Race for South Bend mayor is lively

By Jack Colwell

South Bend Tribune

March 6, 2011

Who would want to be mayor of a "dying" city? Well, eight candidates filed for mayor of South Bend, described as a "dying" city by Newsweek, a magazine so thin in content, advertising and circulation that it is regarded in the publishing world as "dying."

Newsweek's strange way of forecasting municipal demise puts South Bend on its death-watch list with Pittsburgh, named by Forbes as the country's "most livable city," and New Orleans, alive and lively in brave recovery from Katrina and FEMA.

The South Bend candidates don't regard the office they seek as funeral director for a "dying" city.

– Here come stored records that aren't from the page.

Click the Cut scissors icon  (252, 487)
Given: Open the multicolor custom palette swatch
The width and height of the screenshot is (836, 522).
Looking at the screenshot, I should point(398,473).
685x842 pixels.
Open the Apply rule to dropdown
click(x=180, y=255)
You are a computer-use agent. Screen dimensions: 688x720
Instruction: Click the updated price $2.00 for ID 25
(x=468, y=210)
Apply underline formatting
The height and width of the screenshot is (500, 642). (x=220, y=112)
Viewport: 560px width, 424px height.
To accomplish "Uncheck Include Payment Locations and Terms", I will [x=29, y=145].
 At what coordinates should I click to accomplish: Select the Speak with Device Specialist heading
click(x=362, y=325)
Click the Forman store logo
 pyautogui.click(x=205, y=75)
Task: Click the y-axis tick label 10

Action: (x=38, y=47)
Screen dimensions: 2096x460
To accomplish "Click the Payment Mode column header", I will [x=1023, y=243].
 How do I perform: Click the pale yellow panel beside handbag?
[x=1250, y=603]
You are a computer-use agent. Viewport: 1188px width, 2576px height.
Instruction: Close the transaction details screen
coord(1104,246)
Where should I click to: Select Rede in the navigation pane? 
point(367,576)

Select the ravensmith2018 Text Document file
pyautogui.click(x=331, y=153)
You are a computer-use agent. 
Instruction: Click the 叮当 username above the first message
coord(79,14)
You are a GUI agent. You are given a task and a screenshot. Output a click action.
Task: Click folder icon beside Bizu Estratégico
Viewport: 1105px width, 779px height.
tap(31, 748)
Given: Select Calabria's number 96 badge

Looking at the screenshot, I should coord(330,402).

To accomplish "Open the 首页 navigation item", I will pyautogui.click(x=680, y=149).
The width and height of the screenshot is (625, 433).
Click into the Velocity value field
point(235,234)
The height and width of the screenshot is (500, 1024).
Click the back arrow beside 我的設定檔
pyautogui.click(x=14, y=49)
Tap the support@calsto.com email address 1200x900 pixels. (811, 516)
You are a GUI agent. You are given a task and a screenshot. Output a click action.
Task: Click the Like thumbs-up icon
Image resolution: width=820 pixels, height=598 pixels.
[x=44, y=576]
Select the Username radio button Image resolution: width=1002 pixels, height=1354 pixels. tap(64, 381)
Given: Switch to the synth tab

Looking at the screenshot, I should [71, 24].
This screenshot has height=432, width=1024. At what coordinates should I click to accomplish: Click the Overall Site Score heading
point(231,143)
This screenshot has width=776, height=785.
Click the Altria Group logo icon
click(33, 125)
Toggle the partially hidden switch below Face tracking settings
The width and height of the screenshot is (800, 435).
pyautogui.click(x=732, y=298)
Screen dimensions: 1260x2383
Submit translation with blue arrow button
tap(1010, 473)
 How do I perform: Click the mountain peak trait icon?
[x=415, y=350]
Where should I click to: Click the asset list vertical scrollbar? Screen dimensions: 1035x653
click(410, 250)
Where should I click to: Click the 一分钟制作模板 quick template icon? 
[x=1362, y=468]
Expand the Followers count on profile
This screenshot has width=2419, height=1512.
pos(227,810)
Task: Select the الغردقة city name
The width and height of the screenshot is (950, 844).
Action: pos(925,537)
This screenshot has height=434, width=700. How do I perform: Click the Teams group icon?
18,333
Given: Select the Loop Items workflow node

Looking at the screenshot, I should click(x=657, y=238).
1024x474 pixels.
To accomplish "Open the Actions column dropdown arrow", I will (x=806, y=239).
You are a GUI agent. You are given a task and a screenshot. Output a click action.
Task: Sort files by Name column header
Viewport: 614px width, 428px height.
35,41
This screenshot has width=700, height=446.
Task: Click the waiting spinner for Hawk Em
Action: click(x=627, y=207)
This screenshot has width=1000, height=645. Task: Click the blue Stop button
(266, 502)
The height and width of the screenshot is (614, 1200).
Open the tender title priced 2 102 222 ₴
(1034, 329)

That doesn't mean South Bend is thriving. Population declined, a key ingredient in the Newsweek death formula. So of course has population declined in many Midwest cities with a legacy of reliance on the automotive industry and other "Rust Belt" manufacturing.

But ready to drop dead?Not while the University of Notre Dame is here. Not with all that means in employment, spending by visitors, quality of life and technology and innovation for jobs of the future. Notre Dame isn't leaving.

Nor really are all those people leaving. Many have moved to suburbs. St. Joseph County gained a little in population.

Among those who want to be mayor are three Democrats now regarded as the main contenders, all with credentials of one type or another to attract substantial early support.

They are, in alphabetical order:

Pete Buttigieg, 29-year-old former Rhodes Scholar who already has private enterprise experience in economic development, even overseas. Buttigieg (pronounced "Boota-judge") impressed party leaders as the Democratic nominee for state treasurer last year, defending efforts to save the American auto industry and jobs in Indiana. He had no chance, however, in running statewide without name recognition in a huge Republican year.

State Rep. Ryan Dvorak, who has a reputation as an able state legislator. He won re-election last year, as did Prosecutor Mike Dvorak, his father. He clearly has the highest name recognition. Dvorak's participation with quorum-breaking by House Democrats no doubt helps with labor and teachers, important groups in the Democratic primary. Being stuck in Urbana, Ill., halted local campaigning but didn't prevent news media interviews.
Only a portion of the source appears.